Le montant est historique. Les 1 200 plus grandes entreprises cotées mondiales ont versé, pour la période avril-juin, quelque 513,8 milliards de dollars (463 milliards d’euros) de dividendes à leurs actionnaires, soit une progression de 1,1 %, selon l’étude publiée, lundi 19 août, par l’observatoire de la société de gestion Janus Henderson.

Sur l’ensemble de 2019, ces groupes devraient distribuer à leurs actionnaires un montant record, estimé à 1 430 milliards de dollars. Reste que le deuxième trimestre est particulièrement significatif, car sept sociétés sur dix versent leurs dividendes à cette période de l’année.

« Ce niveau reflète d’excellents résultats financiers en 2018, analyse Ben Lofthouse, responsable des gestions actions chez Janus Henderson. Cependant, on observe un ralentissement de la croissance des dividendes, qui peut s’expliquer par une plus grande prudence des entreprises avec la décélération de l’économie mondiale. »

« L’heure de la stabilisation »

L’an dernier, les dividendes avaient fait un bond de 14,3 % sur ce même deuxième trimestre. « Après la crise, les entreprises ont d’abord amélioré leurs résultats financiers. Puis, dans un second temps, cela s’est traduit par le versement des dividendes, ce qui explique les fortes croissances, rappelle M. Lofthouse. Aujourd’hui, c’est l’heure de la stabilisation, même si c’est bien plus fort que l’inflation. »

Les sociétés sont particulièrement prudentes sur le Vieux Continent. Les dividendes y ont même chuté de 5,3 % sur ce trimestre. « La croissance de l’Europe a été à la traîne par rapport au reste du monde au cours des dernières années (…), du fait, notamment, de la faiblesse de l’euro », relève l’observatoire. Tous les pays européens ne sont néanmoins pas logés à la même enseigne.

La France a connu une croissance de 3,1 %. « De loin, le plus grand payeur de dividendes en Europe, elle a vu leurs montants atteindre 51 milliards de dollars au cours du deuxième trimestre, un nouveau niveau historique », assure l’étude. Les trois quarts des sociétés françaises prises en compte par l’étude ont augmenté leurs versements par rapport à l’an dernier. Seul EDF les a baissés.

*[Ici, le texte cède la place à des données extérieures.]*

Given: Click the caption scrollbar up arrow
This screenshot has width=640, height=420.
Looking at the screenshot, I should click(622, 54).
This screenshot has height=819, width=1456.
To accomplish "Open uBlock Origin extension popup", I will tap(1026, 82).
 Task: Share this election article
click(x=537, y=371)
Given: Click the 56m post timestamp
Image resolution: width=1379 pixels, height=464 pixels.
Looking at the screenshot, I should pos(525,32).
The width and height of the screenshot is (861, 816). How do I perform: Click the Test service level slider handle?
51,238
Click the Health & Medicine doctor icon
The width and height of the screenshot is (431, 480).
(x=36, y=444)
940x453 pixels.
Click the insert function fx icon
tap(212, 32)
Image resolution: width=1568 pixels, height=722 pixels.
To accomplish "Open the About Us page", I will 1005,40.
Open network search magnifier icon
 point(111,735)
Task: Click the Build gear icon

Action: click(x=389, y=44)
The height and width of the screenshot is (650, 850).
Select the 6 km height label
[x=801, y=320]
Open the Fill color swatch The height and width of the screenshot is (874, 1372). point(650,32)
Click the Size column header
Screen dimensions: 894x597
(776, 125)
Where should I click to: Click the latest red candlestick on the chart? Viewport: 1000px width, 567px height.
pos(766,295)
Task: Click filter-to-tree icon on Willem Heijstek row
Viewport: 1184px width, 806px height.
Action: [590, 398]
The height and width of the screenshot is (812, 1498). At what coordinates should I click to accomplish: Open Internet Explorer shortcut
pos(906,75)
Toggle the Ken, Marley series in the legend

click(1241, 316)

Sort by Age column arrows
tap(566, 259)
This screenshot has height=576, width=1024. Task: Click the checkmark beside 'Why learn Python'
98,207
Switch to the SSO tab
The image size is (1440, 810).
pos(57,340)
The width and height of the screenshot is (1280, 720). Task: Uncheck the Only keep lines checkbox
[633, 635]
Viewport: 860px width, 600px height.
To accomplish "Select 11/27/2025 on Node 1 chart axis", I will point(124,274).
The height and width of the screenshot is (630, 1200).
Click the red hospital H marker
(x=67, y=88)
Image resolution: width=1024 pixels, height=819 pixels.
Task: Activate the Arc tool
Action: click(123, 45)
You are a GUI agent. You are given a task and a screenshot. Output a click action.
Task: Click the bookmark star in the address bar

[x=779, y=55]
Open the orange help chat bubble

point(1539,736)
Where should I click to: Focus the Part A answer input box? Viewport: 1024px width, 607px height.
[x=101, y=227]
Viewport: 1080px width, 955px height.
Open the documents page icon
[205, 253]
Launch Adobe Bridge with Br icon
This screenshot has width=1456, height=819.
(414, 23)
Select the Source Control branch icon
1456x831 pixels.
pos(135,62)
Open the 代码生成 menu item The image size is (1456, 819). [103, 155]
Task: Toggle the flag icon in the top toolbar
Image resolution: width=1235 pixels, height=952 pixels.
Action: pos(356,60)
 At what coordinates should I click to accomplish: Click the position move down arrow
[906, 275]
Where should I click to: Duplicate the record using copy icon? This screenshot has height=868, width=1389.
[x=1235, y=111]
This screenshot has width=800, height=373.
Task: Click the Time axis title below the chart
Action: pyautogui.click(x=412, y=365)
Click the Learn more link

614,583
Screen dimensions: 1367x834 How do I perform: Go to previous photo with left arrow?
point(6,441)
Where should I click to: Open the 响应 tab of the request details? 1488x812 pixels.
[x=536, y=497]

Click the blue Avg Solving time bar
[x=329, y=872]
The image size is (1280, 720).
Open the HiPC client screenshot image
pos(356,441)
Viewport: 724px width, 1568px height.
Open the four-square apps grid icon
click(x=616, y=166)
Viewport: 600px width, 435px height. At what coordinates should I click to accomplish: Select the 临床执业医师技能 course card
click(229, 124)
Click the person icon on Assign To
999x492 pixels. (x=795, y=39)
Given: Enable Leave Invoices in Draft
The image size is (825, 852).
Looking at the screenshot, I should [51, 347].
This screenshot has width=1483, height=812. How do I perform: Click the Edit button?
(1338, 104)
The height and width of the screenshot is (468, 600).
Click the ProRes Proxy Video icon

« Au détriment des salaires »

Pour Pascal Quiry, professeur à HEC et coauteur du Vernimmen, la bible de la finance d’entreprise, ce n’est pas une surprise : « La capitalisation des grandes entreprises françaises est bien supérieure à celles des allemandes, en Europe. De ce fait, il n’est pas étonnant qu’elles dégagent, en volume, le plus de dividendes. »

Parmi les groupes les plus généreux figurent Total, Sanofi, BNP Paribas, LVMH, Hermès, Kering ou L’Oréal. Selon La Lettre Vernimmen, les entreprises du CAC 40 ont reversé, en 2018, 46 % de leurs bénéfices à leurs actionnaires, sans pour autant renoncer à leurs investissements.

En revanche, en Allemagne, les dividendes ont chuté de 10,7 %. Les groupes automobiles ou chimiques ont vu leurs activités pénalisées par les guerres commerciales ou les scandales sanitaires.

Ces données font grincer les organisations altermondialistes qui participent, cette semaine, au « contre-sommet » du G7. Elles illustrent « les politiques qu’il faut transformer aujourd’hui pour financer l’intérêt général plutôt que rémunérer les actionnaires », a confié à l’AFP Maxime Combes, membre d’Attac. « Les pays du G7 mettent en place des politiques qui favorisent le versement de dividendes, notamment au détriment des salaires », déplore, pour sa part, Quentin Parrinello, de l’association Oxfam France.